In response to the recent Simjacker reporting iTWire approached all three Australian-based telcos for their response to the issue.
As background, the SIMjacker vulnerability was related to the use of "intelligent" SIM cards which were capable of processing configuration commands issued by the phone operator. Well, that was the theory. In fact, the interface was almost totally unprotected and was able to blithely execute any commands delivered to the device by a "bad dude".
The original research paper estimated that about 1 billion phones might be vulnerable, suggesting that another two billion or so were not (based on an estimate of about 3 billion active devices).

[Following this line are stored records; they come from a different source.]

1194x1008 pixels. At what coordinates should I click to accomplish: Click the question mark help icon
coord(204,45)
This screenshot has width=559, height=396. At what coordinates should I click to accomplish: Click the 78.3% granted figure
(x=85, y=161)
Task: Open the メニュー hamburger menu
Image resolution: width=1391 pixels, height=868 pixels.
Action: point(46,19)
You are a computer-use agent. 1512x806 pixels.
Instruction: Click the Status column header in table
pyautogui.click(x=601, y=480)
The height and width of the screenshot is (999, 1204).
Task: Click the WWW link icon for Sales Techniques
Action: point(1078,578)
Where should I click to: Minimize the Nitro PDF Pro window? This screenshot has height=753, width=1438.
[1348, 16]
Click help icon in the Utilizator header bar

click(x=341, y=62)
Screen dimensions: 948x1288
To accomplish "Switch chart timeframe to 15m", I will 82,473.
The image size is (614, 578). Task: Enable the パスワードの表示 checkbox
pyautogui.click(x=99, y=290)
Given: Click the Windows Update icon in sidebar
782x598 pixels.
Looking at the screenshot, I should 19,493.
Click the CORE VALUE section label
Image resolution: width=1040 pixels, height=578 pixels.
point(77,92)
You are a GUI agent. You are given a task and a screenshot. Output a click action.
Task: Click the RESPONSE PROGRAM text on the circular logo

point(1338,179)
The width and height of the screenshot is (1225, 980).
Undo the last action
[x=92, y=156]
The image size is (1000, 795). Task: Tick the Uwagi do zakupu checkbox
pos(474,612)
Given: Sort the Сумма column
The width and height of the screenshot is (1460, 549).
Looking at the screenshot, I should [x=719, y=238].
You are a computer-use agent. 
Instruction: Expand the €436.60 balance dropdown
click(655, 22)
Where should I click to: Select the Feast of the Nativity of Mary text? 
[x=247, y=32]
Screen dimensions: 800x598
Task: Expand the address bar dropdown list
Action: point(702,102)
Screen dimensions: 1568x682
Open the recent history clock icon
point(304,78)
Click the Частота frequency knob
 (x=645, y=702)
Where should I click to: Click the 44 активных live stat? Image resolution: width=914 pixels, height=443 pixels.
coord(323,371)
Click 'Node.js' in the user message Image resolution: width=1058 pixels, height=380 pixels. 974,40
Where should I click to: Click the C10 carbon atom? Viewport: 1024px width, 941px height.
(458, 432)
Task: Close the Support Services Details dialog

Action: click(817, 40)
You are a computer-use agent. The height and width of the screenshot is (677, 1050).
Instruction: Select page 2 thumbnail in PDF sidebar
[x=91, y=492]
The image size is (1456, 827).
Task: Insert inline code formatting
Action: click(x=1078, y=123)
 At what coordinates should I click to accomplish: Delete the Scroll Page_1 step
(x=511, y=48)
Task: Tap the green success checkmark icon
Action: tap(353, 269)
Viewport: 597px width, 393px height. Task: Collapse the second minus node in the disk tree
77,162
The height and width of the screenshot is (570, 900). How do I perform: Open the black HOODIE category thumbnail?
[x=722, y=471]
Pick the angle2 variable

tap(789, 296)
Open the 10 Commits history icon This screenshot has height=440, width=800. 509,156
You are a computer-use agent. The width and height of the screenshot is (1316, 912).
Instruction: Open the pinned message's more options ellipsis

A Telstra spokesperson said, "We don't believe our SIM cards are vulnerable to SIMJacker, however we are actively reviewing information as it becomes available and, as always, we continue to collaborate with researchers and the industry on this and other cyber security matters."
In speaking with a Vodafone representative, iTWire was advised that the company is quite certain that their customers are safe from this specific method of "hacking" as they do not make use of the S@T browser.
Similarly for Optus, their spokesperson told iTWire, "I can confirm our SIMs do not use the S@T browsers so we are not exposed to this vulnerability. Furthermore, we also mitigate against this specific issue by blocking illegitimate binary SMS messages that could address the SIM vulnerability described."